Copy out all the lines in the records that include the word "Statistics".

Study material
Start of Block

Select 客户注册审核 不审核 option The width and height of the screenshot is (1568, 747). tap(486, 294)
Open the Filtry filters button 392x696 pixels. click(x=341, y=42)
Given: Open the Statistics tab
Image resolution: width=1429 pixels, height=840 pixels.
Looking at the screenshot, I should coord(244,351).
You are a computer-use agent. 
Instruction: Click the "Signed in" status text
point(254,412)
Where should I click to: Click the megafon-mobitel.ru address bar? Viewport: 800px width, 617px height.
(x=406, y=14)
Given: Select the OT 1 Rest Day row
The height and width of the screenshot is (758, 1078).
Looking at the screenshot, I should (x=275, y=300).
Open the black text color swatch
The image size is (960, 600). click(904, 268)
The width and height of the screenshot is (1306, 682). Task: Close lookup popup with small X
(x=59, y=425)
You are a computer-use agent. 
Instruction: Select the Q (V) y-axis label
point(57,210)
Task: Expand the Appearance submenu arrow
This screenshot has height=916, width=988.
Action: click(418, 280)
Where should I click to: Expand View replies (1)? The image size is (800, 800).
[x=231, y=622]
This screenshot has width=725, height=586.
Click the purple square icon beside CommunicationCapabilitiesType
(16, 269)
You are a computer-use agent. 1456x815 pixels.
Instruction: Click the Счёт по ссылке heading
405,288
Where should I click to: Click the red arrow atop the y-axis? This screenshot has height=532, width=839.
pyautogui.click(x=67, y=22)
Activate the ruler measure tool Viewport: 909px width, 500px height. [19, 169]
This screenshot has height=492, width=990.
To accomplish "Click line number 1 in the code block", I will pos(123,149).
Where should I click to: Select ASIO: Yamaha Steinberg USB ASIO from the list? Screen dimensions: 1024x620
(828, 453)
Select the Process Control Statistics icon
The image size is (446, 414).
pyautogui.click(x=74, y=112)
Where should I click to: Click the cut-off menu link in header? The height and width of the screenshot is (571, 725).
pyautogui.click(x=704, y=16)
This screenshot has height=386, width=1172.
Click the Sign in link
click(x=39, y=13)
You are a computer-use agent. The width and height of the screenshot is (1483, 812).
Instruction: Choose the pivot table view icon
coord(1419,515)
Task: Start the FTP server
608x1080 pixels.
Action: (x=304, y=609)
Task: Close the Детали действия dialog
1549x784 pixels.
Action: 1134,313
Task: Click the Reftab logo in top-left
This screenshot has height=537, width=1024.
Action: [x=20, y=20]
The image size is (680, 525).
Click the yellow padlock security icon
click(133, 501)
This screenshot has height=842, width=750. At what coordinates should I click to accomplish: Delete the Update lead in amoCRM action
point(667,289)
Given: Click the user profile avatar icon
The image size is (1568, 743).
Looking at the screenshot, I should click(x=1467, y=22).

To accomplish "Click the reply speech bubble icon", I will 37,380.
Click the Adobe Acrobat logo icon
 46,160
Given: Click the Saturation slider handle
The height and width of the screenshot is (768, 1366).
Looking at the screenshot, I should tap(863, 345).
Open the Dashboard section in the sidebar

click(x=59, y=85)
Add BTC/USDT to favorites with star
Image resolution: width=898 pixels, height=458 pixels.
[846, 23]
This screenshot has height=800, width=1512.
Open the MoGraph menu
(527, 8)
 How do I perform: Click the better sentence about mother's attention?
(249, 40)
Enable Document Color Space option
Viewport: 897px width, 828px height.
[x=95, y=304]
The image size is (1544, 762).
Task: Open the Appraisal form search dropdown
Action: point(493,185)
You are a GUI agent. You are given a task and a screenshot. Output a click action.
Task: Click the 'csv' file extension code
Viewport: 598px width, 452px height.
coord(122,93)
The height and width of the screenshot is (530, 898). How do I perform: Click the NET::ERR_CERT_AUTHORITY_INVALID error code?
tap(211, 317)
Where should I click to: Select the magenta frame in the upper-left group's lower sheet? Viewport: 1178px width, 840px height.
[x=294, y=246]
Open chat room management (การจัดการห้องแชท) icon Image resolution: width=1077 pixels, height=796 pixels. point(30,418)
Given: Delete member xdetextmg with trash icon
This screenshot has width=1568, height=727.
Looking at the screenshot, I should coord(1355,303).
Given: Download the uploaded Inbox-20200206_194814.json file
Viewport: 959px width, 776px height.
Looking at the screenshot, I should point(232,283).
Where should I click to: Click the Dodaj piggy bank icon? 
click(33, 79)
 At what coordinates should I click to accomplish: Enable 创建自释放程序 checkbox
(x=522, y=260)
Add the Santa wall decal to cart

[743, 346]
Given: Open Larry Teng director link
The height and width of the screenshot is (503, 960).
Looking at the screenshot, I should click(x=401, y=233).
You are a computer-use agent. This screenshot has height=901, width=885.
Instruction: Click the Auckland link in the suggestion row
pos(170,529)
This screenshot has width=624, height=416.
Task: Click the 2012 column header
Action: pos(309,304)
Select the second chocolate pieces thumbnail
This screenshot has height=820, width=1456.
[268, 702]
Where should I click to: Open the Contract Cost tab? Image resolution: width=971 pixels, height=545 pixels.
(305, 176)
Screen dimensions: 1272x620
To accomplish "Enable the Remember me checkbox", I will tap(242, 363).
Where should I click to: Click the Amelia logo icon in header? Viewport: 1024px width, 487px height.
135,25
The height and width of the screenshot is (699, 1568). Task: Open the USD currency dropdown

End of Block

Task output
Given: Open the Statistics tab
Select the Process Control Statistics icon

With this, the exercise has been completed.